PROBLEM TO SOLVE: Whenever "logo" appears in a line, please copy that line from the data.
Segment Start: RECORDS SHOWN
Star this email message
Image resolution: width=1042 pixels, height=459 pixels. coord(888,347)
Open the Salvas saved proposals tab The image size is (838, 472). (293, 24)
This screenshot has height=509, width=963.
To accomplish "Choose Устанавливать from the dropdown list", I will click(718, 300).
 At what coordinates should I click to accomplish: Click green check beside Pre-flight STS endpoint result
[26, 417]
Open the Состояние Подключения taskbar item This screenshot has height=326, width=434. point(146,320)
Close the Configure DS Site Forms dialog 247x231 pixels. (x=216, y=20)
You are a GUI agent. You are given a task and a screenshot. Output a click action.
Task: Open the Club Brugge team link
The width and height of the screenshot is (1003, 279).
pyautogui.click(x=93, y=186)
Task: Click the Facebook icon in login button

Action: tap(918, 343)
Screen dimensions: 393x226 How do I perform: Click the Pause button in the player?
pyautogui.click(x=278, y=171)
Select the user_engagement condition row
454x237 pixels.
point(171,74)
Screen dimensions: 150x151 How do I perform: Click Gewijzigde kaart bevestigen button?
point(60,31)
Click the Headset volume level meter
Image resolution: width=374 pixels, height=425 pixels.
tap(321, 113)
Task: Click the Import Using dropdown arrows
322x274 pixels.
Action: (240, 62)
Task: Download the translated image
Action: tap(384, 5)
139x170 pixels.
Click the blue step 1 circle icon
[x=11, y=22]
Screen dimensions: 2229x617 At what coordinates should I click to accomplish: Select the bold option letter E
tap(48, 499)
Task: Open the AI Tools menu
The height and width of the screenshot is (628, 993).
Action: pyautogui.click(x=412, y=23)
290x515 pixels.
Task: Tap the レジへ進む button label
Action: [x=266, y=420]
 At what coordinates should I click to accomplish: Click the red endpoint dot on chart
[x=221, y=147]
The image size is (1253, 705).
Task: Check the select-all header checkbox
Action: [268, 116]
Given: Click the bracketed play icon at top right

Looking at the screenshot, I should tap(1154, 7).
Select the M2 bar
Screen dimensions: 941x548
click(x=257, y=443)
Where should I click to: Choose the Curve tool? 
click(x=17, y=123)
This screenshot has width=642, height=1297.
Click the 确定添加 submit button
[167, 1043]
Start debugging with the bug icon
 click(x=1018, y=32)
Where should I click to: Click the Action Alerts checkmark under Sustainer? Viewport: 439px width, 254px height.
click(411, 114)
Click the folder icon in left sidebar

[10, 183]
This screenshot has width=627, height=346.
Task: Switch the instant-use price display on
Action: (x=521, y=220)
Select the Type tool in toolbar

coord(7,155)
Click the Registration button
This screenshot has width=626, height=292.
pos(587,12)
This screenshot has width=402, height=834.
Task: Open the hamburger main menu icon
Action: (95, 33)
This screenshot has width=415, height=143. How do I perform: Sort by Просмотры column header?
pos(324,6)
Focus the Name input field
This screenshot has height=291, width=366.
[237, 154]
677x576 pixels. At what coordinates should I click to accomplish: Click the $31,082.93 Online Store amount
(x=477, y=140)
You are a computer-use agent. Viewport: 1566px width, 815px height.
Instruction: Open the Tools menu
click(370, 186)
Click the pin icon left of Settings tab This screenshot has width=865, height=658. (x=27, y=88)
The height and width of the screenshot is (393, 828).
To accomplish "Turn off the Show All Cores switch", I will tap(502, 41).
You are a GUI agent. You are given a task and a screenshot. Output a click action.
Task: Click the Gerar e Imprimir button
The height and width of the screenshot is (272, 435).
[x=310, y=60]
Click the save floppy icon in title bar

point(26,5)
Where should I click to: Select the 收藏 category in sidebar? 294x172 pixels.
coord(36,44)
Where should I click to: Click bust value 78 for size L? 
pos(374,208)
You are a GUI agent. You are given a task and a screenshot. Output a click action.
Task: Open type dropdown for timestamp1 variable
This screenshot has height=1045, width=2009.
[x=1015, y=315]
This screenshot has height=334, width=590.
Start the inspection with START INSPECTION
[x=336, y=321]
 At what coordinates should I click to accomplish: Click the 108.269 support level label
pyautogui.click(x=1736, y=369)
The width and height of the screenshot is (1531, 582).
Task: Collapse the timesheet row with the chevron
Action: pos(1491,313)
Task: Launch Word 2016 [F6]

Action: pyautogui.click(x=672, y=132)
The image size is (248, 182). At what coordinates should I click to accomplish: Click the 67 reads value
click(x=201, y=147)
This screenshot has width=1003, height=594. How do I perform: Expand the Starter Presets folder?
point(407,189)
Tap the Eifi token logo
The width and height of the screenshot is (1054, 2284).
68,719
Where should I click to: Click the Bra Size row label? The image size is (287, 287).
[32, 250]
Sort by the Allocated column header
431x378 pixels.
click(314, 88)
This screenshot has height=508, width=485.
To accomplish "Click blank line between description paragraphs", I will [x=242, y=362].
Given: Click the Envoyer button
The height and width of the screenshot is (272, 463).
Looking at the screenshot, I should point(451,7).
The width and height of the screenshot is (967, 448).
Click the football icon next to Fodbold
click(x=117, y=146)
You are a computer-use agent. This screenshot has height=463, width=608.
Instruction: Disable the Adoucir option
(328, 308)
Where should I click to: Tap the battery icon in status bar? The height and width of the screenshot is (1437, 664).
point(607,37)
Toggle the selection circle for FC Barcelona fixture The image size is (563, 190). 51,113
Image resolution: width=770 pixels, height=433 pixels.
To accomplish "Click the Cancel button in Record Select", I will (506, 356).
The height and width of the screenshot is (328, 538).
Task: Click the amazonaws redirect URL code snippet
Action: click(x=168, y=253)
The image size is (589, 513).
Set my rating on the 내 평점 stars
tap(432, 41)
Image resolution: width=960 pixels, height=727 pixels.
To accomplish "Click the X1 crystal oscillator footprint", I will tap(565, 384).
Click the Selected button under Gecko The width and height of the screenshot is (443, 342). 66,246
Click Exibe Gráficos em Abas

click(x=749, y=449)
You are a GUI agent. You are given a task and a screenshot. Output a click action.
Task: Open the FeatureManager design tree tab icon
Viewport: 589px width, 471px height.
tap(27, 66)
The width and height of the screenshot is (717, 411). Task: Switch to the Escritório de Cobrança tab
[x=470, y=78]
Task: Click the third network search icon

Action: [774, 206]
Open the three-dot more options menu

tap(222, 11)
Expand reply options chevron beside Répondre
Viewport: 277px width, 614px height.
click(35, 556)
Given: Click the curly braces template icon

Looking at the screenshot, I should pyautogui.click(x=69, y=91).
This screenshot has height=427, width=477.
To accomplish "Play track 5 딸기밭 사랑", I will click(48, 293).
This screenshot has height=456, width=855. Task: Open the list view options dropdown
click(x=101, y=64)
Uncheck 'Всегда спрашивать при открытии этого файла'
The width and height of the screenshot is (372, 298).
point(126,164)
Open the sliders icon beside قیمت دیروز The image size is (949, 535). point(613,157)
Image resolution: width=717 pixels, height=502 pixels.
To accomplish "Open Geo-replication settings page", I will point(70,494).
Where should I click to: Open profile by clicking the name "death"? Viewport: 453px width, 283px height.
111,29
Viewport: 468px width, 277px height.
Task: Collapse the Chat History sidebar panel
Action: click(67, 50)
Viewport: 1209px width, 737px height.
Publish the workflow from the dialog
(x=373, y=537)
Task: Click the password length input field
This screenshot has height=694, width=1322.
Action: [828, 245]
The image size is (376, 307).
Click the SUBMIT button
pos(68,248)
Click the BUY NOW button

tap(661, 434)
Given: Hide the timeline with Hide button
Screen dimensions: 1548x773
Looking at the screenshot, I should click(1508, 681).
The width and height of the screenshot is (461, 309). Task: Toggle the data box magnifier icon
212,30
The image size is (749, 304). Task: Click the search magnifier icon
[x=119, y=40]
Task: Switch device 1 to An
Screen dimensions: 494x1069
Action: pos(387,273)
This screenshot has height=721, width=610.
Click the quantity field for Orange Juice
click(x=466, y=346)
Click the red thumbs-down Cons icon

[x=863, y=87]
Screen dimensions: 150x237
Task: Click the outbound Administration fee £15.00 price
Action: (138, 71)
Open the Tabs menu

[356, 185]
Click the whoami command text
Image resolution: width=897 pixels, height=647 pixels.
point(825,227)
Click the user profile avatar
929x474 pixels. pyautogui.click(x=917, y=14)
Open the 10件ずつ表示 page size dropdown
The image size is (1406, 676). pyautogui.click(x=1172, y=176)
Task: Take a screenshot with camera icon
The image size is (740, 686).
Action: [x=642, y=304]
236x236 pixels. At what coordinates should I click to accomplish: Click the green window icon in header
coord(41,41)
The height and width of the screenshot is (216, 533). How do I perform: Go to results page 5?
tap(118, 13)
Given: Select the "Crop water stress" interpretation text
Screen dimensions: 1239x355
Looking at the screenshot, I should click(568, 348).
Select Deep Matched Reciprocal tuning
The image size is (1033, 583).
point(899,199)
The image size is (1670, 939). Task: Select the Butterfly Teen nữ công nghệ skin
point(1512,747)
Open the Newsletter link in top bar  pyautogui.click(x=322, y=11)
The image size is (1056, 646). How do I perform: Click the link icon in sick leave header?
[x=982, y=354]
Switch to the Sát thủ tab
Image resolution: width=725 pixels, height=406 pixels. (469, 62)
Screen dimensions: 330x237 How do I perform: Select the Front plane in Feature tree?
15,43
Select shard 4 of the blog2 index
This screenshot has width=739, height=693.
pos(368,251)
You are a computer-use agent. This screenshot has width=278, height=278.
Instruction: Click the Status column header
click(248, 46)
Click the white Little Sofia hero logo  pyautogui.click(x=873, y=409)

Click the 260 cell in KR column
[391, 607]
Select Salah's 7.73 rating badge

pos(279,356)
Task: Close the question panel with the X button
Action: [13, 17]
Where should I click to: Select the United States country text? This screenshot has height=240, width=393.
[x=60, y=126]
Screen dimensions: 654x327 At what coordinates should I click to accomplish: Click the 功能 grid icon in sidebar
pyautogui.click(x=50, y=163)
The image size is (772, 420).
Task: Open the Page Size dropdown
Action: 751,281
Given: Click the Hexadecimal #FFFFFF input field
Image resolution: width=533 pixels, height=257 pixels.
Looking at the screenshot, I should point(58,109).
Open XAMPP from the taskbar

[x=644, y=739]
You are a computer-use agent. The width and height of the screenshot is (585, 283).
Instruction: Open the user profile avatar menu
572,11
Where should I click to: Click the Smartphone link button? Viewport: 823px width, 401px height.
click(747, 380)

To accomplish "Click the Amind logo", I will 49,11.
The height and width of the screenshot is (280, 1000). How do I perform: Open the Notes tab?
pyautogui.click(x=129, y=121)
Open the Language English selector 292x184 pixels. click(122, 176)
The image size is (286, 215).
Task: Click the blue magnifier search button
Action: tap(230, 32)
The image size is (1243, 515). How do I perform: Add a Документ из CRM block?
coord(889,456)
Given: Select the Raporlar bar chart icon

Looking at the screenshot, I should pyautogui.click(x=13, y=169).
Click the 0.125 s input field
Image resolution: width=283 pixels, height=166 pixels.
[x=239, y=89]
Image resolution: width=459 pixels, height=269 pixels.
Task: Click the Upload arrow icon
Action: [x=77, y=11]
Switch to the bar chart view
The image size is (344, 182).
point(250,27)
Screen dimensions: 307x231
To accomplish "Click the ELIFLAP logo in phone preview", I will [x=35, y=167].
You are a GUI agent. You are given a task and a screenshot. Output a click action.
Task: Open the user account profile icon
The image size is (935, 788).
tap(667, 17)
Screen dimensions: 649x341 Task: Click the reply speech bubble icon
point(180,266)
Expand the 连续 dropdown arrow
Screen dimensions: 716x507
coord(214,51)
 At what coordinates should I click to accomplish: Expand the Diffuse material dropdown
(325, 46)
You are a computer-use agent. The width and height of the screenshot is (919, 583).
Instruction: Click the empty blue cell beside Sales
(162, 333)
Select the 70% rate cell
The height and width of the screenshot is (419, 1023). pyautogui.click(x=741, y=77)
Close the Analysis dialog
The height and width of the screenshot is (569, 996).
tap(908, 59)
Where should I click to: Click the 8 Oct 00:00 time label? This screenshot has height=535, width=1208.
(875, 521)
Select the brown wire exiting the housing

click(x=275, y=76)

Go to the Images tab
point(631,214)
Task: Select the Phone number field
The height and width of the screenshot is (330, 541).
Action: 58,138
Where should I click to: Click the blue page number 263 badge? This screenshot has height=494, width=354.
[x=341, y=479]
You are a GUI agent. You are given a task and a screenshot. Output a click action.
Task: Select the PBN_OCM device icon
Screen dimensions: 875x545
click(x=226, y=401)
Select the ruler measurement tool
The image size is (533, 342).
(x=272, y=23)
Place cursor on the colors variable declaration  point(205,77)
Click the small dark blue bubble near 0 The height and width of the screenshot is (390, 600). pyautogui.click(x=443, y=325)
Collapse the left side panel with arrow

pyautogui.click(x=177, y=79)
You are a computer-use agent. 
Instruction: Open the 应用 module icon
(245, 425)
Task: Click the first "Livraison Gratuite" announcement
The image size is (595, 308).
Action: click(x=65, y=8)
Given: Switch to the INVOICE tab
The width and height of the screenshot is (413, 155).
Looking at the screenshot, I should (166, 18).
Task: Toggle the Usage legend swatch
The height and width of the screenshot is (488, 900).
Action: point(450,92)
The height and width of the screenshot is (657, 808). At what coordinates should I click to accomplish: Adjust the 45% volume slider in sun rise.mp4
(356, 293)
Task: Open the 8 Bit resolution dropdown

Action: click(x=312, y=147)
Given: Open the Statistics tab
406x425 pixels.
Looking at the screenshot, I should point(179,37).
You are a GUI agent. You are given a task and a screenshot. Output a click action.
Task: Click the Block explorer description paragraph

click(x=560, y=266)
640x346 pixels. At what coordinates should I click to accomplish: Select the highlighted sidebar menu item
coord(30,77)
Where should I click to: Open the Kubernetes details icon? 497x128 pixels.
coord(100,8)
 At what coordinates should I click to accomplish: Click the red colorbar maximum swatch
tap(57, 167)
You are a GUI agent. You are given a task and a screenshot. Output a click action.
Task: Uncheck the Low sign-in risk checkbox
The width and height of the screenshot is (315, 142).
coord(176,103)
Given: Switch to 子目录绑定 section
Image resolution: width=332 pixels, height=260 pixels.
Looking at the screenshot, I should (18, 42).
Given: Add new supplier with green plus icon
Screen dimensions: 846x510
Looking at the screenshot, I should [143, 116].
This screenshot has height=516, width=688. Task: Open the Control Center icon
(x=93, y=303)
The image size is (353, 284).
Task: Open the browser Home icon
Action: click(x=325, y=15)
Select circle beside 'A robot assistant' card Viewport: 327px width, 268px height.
Segment End: RECORDS SHOWN
RESULT:
Tap the Eifi token logo
Click the white Little Sofia hero logo  pyautogui.click(x=873, y=409)
To accomplish "Click the Amind logo", I will 49,11.
To accomplish "Click the ELIFLAP logo in phone preview", I will [x=35, y=167].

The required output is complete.